Data profiling
Data profiling is an analysis of the candidate data sources for a data warehouse to clarify the structure, content, relationships and derivation rules of the data. In short, data profiling helps you understand your data and model it correctly.
Qlik Compose enables you to profile the data in the landing zone tables before it is loaded into the data warehouse. If you discover a problem with certain data, then you can either manually adjust the source tables or create a rule for handling the data in question.
To profile the data:
- Click the Manage button at the bottom of the Data Warehouse panel.
- In the Manage Data Warehouse Tasks window, click the link in the Mapping column for the table you want to profile.
-
In the Edit Mappings - <Name> window, click the Data Profiler toolbar button. The Profile <Table Name> (Landing Zone) window opens. The following columns are displayed:
- Column Name - The name of the table column
- Nulls - The number of null values in the column
- Count - The number of rows in the column.

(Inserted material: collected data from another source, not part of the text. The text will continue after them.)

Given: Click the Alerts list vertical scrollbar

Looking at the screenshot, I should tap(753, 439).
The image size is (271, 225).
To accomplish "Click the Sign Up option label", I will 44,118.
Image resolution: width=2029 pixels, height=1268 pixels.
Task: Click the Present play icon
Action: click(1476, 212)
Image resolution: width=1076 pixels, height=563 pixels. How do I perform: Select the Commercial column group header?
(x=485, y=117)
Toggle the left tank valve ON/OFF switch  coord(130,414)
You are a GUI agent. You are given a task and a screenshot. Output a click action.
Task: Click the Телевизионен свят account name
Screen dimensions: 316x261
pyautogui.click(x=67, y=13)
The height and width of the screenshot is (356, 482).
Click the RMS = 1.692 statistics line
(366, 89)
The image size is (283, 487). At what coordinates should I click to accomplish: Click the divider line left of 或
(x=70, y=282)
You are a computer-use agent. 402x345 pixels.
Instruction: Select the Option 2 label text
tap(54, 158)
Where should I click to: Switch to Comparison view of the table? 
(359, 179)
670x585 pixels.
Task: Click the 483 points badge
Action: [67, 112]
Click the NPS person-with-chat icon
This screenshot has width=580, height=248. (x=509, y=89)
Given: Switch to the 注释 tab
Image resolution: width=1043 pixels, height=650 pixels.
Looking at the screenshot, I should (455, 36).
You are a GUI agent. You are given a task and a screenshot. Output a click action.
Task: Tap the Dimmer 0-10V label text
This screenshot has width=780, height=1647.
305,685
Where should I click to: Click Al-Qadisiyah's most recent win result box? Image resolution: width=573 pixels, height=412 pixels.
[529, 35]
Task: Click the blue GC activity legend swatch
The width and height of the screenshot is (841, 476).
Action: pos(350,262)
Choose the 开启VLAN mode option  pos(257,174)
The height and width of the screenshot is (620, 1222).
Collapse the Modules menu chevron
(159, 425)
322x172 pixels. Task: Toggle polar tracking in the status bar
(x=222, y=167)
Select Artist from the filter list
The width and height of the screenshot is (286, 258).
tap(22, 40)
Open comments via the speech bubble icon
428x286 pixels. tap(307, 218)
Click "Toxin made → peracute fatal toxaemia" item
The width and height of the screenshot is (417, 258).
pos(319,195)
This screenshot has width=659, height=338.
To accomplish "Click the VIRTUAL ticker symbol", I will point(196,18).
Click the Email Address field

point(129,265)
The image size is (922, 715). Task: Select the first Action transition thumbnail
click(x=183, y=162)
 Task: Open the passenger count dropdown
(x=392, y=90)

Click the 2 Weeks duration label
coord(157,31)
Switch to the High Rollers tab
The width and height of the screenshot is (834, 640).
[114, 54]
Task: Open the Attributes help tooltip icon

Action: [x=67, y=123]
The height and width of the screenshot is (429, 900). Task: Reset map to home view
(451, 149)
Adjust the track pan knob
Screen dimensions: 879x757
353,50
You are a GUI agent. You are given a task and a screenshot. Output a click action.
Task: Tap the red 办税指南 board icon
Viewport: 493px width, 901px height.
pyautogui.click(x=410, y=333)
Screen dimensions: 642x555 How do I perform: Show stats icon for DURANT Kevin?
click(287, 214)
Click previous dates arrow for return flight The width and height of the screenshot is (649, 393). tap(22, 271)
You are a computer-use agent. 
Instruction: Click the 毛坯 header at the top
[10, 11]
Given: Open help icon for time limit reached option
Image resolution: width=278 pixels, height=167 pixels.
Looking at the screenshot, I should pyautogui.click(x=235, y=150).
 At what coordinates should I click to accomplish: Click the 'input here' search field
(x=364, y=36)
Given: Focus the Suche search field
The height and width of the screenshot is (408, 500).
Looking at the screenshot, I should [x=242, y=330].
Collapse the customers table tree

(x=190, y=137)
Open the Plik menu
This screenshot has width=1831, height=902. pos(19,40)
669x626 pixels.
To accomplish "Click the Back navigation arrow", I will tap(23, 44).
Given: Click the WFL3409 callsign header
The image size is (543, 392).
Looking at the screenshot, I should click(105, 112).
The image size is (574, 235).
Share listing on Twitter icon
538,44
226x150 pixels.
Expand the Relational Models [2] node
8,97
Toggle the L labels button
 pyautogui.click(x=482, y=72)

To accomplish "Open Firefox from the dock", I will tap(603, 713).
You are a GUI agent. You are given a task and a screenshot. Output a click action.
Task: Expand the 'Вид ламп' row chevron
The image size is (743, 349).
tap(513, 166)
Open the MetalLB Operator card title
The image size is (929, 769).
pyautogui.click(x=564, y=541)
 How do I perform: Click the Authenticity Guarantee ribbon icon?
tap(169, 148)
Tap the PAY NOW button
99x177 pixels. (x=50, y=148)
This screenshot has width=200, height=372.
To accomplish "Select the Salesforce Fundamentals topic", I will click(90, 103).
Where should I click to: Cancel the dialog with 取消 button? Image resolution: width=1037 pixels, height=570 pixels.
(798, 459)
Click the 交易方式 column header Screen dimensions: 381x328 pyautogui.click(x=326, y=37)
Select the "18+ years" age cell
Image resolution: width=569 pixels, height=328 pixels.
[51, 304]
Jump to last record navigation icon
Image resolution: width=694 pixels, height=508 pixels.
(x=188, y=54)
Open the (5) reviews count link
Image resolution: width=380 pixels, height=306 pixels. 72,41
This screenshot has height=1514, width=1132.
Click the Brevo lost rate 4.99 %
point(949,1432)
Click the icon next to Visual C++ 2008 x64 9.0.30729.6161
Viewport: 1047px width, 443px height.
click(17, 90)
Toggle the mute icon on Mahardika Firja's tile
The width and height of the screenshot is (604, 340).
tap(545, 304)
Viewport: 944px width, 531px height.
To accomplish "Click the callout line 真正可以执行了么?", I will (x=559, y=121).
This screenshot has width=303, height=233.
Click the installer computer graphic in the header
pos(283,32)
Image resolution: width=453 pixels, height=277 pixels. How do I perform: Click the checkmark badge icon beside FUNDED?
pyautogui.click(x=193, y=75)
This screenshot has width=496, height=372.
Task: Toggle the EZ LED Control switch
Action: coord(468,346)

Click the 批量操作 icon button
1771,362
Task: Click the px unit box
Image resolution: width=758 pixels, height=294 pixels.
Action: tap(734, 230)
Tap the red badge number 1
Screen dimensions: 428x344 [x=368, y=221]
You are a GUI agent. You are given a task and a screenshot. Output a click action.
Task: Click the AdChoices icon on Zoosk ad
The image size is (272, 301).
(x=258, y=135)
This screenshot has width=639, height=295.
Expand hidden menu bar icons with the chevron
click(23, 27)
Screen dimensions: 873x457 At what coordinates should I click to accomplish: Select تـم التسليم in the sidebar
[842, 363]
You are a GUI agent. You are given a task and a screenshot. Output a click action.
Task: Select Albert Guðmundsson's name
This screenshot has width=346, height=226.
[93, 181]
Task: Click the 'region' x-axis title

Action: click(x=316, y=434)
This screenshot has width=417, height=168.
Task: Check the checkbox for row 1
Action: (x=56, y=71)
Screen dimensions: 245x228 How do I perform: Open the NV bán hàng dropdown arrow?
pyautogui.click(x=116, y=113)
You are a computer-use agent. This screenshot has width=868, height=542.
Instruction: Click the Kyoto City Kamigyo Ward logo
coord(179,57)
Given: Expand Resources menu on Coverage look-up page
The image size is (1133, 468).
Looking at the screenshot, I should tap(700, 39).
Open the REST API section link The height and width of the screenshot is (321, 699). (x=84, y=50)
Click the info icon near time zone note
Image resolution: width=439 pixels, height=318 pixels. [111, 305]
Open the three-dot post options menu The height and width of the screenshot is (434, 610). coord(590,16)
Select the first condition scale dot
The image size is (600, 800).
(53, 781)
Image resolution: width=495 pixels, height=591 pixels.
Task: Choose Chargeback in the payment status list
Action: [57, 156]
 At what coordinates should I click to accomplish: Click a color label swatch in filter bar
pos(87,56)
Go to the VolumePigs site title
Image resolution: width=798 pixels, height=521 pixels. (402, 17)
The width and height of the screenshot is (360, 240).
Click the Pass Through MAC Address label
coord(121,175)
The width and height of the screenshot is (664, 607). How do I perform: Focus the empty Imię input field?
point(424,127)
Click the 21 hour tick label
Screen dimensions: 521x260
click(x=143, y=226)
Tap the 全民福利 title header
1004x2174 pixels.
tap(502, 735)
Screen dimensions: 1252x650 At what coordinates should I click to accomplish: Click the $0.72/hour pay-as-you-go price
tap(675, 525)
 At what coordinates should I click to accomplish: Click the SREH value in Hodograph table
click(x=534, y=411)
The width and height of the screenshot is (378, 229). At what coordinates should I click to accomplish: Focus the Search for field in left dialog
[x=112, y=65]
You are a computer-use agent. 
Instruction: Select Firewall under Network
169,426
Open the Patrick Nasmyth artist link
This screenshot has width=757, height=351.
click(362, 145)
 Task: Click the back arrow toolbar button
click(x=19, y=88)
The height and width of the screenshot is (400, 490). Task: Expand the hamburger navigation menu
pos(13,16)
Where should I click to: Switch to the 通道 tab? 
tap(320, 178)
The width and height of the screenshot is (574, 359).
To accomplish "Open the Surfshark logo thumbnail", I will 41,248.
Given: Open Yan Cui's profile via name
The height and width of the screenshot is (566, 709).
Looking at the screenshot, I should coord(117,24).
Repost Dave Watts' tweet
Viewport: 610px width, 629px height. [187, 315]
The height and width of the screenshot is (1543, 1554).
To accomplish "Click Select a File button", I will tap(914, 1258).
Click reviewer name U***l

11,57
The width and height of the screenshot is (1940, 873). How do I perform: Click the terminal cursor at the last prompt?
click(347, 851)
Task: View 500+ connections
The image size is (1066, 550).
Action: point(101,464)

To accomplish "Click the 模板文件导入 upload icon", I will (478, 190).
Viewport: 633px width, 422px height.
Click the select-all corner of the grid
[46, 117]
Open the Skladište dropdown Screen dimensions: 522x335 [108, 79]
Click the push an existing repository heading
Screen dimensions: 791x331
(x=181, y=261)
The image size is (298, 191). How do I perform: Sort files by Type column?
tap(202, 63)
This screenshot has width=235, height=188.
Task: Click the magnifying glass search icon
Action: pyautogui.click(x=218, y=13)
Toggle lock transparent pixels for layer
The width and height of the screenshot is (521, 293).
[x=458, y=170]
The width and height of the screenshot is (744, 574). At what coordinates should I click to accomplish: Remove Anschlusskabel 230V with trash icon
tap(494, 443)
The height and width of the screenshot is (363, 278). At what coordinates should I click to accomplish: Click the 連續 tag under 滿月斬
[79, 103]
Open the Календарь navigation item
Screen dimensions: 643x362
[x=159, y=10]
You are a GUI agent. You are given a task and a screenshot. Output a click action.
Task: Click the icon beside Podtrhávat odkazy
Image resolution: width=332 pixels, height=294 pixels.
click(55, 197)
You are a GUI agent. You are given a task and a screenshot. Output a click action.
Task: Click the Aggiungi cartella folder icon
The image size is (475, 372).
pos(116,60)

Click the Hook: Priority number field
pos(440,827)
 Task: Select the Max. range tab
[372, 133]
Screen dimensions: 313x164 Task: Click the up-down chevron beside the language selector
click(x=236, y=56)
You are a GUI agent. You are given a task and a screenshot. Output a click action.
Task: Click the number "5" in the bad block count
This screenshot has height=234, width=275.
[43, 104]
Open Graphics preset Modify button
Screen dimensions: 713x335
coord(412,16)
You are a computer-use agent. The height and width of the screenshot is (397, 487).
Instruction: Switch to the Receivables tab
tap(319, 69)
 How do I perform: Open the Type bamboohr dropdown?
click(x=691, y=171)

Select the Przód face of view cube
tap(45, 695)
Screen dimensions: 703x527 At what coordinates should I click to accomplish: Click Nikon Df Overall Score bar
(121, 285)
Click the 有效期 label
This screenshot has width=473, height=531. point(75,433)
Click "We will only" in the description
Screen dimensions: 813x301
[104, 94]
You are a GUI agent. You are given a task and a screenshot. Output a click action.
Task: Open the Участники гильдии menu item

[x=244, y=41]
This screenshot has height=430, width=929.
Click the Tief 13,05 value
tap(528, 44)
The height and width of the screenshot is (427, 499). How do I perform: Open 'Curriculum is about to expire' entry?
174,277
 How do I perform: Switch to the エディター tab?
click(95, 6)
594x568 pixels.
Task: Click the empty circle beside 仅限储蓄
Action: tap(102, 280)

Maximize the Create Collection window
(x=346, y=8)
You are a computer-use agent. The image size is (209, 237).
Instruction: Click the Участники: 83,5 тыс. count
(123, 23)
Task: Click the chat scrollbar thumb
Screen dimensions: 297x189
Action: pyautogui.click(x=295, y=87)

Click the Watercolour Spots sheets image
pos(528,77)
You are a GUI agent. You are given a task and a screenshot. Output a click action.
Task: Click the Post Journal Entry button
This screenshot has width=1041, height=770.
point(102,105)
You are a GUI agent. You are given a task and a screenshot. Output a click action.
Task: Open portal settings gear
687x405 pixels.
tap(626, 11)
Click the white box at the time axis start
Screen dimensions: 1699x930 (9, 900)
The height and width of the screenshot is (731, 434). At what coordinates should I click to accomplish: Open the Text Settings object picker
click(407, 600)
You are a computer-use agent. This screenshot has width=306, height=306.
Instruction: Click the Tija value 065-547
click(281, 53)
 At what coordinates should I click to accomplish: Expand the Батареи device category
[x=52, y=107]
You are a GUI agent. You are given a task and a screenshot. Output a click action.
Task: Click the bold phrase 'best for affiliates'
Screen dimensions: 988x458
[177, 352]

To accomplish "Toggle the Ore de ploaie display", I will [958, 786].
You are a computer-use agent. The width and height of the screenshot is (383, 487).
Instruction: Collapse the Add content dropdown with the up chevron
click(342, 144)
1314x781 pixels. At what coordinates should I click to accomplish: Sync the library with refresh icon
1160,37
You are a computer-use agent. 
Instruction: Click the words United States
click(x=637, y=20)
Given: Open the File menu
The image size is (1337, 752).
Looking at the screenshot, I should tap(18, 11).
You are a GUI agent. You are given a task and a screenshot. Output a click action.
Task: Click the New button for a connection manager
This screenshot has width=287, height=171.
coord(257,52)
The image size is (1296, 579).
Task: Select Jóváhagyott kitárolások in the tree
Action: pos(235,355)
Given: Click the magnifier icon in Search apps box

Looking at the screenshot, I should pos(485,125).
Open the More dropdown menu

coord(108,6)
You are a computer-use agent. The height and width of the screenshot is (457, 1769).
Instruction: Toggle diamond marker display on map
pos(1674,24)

- Count Distinct - The number of unique rows in the column.
-
Duplicates - The number of duplicate values in the column.
Note that although Compose calculates the number of duplicate values by subtracting Count Distinct from Count, the actual number of records displayed when you click the Duplicates number will be higher. This is because Compose has no way of knowing which of the records that share the same column value are legitimate duplicates (if any). It therefore displays all records that share the same value so you can decide which of them to delete (if any).
For example, in the Employees table, there may be several employees that live in London (the City column). Therefore duplicates of "London" are perfectly acceptable. However, two employees with the same phone number and a different address, for example, may indicate that the phone number in one of the records was entered incorrectly.
Duplicate values are quite common and usually do not indicate a problem. Where this feature is particularly useful however, is for detecting duplicate Primary Key candidate columns.
- Data Type - The column data type
- Max - The highest data value
- Max Length - The longest data value
- Min - The lowest data value
- Min Length - The shortest data value
- For more information about a value, click the link in the column. A window opens showing the record(s) containing the value. To add a Data Quality rule, click the Data Quality button and continue as described in Defining and managing data quality rules.
- To only show columns that are mapped to a logical entity column, select the Only show mapped columns check box.
- To change the number or rows sampled, select a different value from the Rows to sample drop-down list. Note that the table may contain less rows than the selected value. The Sampled records value is the actual number of rows sampled.
-
To see all the table data, click the Show Data button.
Information noteThe table's Full Load data will always be shown, even for a mapping in a Change Processing (CDC) task.
- To recalculate the data, click the Recalculate button. This is useful if the data in the landing zone tables is being constantly updated (for example, due to a Replicate Change Processing task).
- To search for a particular value, start typing the value in the Search box. Only values that match the search term will be shown.